**Collection entries**.
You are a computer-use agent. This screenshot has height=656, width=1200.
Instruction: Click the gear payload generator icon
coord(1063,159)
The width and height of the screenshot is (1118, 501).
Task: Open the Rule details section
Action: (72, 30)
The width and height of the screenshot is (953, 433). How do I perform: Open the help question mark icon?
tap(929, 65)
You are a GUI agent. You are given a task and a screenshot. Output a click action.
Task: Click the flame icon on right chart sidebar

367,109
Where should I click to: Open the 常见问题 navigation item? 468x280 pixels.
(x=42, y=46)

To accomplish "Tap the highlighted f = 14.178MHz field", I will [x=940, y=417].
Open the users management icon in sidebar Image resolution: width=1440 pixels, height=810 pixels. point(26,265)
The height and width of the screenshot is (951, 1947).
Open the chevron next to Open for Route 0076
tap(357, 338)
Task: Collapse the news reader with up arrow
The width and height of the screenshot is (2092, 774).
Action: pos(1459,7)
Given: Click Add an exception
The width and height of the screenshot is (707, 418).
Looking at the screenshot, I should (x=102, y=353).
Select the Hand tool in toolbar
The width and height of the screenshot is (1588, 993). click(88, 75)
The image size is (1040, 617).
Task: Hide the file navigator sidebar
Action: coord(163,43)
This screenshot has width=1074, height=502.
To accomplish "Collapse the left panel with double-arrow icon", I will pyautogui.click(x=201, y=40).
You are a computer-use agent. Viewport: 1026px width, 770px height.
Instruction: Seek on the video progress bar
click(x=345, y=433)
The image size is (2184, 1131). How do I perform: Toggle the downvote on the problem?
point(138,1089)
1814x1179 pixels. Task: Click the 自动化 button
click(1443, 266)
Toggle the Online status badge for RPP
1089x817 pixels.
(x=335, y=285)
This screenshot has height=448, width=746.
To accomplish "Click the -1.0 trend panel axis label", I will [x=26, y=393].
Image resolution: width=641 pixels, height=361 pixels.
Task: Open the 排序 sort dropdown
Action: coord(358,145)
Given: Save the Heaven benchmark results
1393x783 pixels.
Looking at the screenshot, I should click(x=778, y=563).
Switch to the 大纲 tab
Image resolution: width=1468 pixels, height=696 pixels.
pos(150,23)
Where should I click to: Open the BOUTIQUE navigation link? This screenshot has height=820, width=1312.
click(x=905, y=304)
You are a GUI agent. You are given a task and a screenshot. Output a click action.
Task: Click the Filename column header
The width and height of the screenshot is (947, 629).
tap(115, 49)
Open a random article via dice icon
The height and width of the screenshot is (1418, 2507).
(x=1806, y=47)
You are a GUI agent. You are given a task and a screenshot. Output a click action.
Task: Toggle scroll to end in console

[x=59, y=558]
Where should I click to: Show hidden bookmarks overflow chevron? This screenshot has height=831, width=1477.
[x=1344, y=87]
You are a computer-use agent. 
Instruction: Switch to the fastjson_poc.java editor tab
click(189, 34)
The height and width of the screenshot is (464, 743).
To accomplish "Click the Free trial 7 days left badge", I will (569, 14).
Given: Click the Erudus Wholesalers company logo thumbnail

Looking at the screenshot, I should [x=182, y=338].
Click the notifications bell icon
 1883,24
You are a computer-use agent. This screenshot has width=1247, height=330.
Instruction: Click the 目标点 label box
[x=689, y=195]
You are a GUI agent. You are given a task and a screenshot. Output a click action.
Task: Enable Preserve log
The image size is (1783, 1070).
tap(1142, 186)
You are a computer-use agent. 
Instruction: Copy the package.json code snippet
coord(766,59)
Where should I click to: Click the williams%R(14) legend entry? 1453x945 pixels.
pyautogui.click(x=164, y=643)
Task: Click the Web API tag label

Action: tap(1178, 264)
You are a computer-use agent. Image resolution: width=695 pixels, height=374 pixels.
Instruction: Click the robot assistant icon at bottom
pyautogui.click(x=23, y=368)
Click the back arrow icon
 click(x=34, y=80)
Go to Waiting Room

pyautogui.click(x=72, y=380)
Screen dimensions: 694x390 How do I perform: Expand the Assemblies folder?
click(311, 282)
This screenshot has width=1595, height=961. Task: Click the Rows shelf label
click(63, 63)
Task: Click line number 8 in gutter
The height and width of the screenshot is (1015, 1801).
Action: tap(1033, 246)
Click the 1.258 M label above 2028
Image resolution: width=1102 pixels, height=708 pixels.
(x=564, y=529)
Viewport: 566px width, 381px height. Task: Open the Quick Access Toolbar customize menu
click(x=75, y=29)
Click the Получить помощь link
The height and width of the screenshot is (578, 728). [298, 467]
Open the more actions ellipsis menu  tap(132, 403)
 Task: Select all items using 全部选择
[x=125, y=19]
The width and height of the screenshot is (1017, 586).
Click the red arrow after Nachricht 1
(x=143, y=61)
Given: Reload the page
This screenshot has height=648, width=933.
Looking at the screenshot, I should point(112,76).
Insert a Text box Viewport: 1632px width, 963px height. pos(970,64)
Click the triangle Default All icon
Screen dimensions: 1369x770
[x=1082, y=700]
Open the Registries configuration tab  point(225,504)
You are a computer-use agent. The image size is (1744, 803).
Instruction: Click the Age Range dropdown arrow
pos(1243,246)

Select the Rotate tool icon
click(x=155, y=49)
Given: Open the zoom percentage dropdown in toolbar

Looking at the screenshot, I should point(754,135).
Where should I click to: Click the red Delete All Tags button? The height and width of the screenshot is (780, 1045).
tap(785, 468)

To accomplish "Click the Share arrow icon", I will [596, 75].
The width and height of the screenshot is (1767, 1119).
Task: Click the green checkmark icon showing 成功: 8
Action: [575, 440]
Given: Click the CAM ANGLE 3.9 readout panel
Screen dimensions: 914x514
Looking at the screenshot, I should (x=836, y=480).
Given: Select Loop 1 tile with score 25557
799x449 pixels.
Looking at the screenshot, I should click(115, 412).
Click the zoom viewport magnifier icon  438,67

**Work to complete**.
Which lines above contain the word "Collapse"? Show each of them.

**Task response**.
Task: Collapse the news reader with up arrow
To accomplish "Collapse the left panel with double-arrow icon", I will pyautogui.click(x=201, y=40).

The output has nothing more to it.